Gaëtan Perulli, la cuisine en mode « Panoramique »

« À 6 ans, lorsque j’étais en train de regarder un documentaire sur les meilleurs ouvriers de France, j’ai eu une révélation », clame d’emblée Gaëtan Perulli. Il voulait même cumuler les trois casquettes de boulanger-cuisinier-pâtissier, il a donc fallu faire un choix : direction les fourneaux. Cependant sa vocation aurait pu être contrariée par le système éducatif. « Au collège, j’avais d’excellentes notes et mes professeurs me disaient de choisir une autre filière », déplore le Normand. Il ne se débine pas et s’inscrit dans une école hôtelière située à Louviers, mais là encore les enseignants s’en mêlent : « J’obtiens mon BTS en gestion et comme j’étais bon dans cette matière, un de mes professeurs me conseille de poursuivre dans cette voie. « Tu verras, tu gagneras mieux ta vie et ce sera plus simple » », assène-t-il.
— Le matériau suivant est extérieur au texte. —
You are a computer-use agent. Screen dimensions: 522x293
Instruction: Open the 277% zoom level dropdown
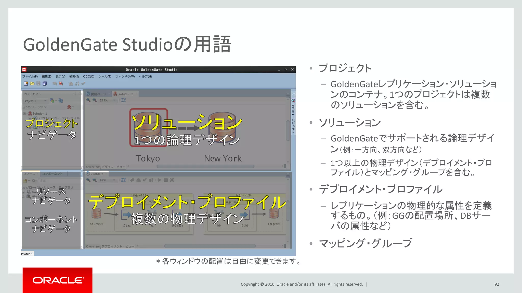[x=114, y=100]
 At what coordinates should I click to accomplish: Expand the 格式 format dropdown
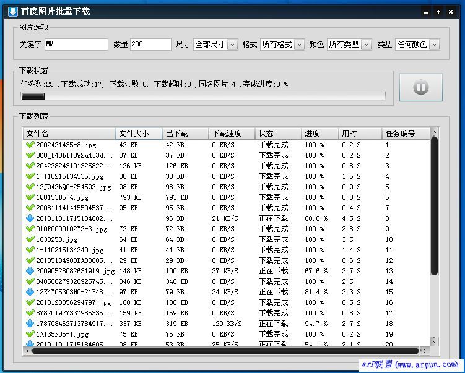[x=282, y=45]

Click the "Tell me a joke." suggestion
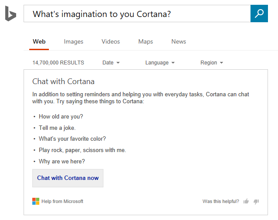coord(57,128)
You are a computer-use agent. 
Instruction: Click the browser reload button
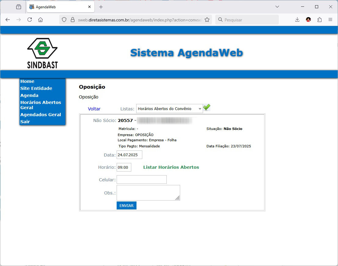(x=30, y=20)
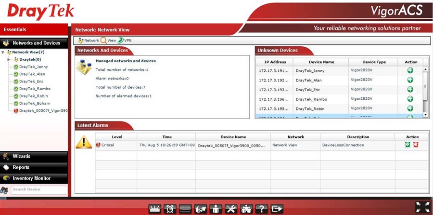433x215 pixels.
Task: Click the router device icon in bottom toolbar
Action: [x=155, y=209]
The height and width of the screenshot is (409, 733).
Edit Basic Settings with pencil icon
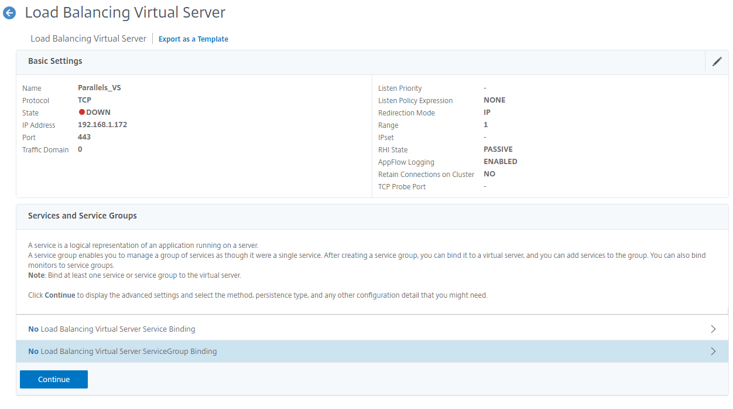coord(717,62)
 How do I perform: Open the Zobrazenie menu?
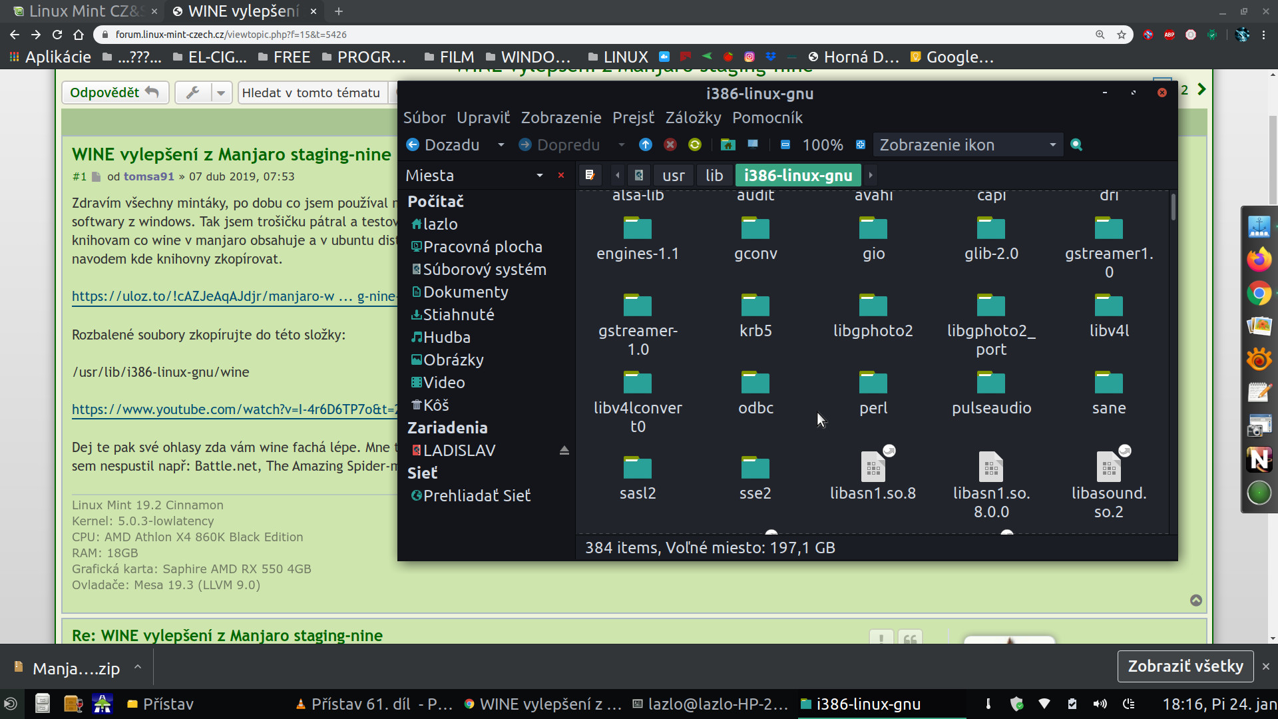(560, 118)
Le chef cuisinier doute, alors pour se laisser le temps de réfléchir, il décide de partir en Australie afin de parfaire son anglais tout en faisant ce qu’il aime profondément, cuisiner. L’aventure va vite devenir rocambolesque.
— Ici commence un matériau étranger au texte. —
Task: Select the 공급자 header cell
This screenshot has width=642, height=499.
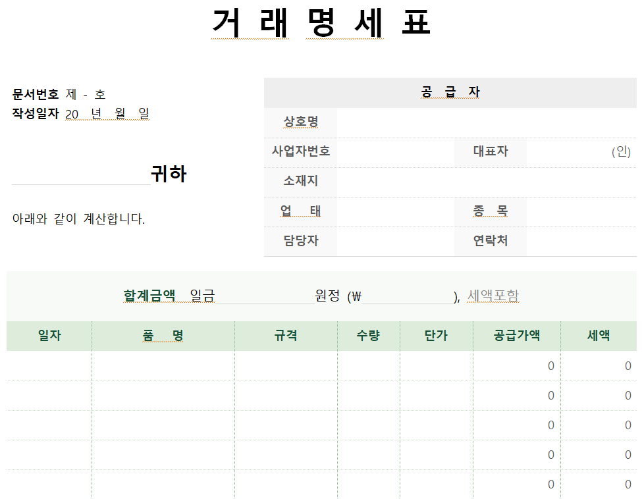Action: [x=450, y=92]
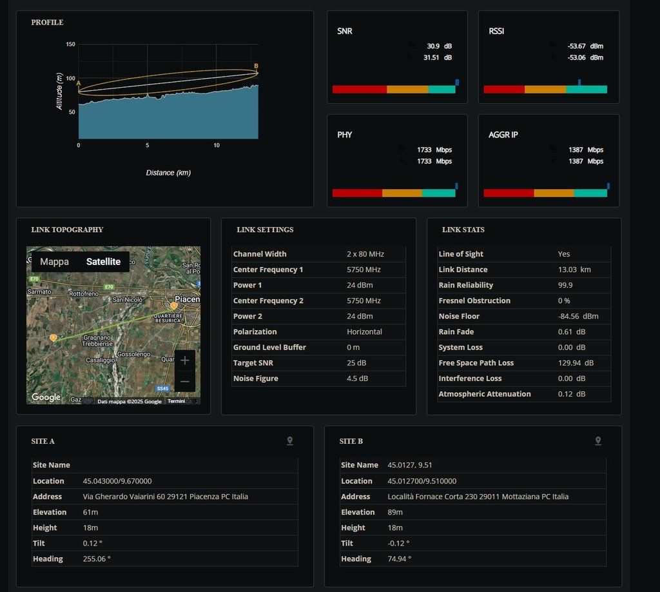This screenshot has height=592, width=660.
Task: Click the red segment of the AGGR IP gauge
Action: pos(509,193)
« J’étais embauché au Hilton de Sydney et je préviens l’horaire et le jour de mon arrivée. Quand je me pointe, la responsable m’annonce qu’elle ne pensait pas que je viendrais donc le poste n’était plus à pourvoir. » Gaëtan est abasourdi. Il a à peine vingt ans, juste assez d’argent pour vivre un mois au pays des kangourous et surtout à 18 000 km de chez lui. Le jeune adulte arrive à survivre en faisant quelques extras mais aucun dans le monde culinaire. Aussi étonnant qu’il puisse paraître, si la cuisine française est reconnue internationalement, ce n’est pas le cas des diplômes et il ne pouvait donc pas postuler dans des établissements locaux. Las, le Normand finit par partir, direction l’Angleterre. Outre-Manche, il collabore avec un ancien chef étoilé, sa passion pour les macarons Michelin naît.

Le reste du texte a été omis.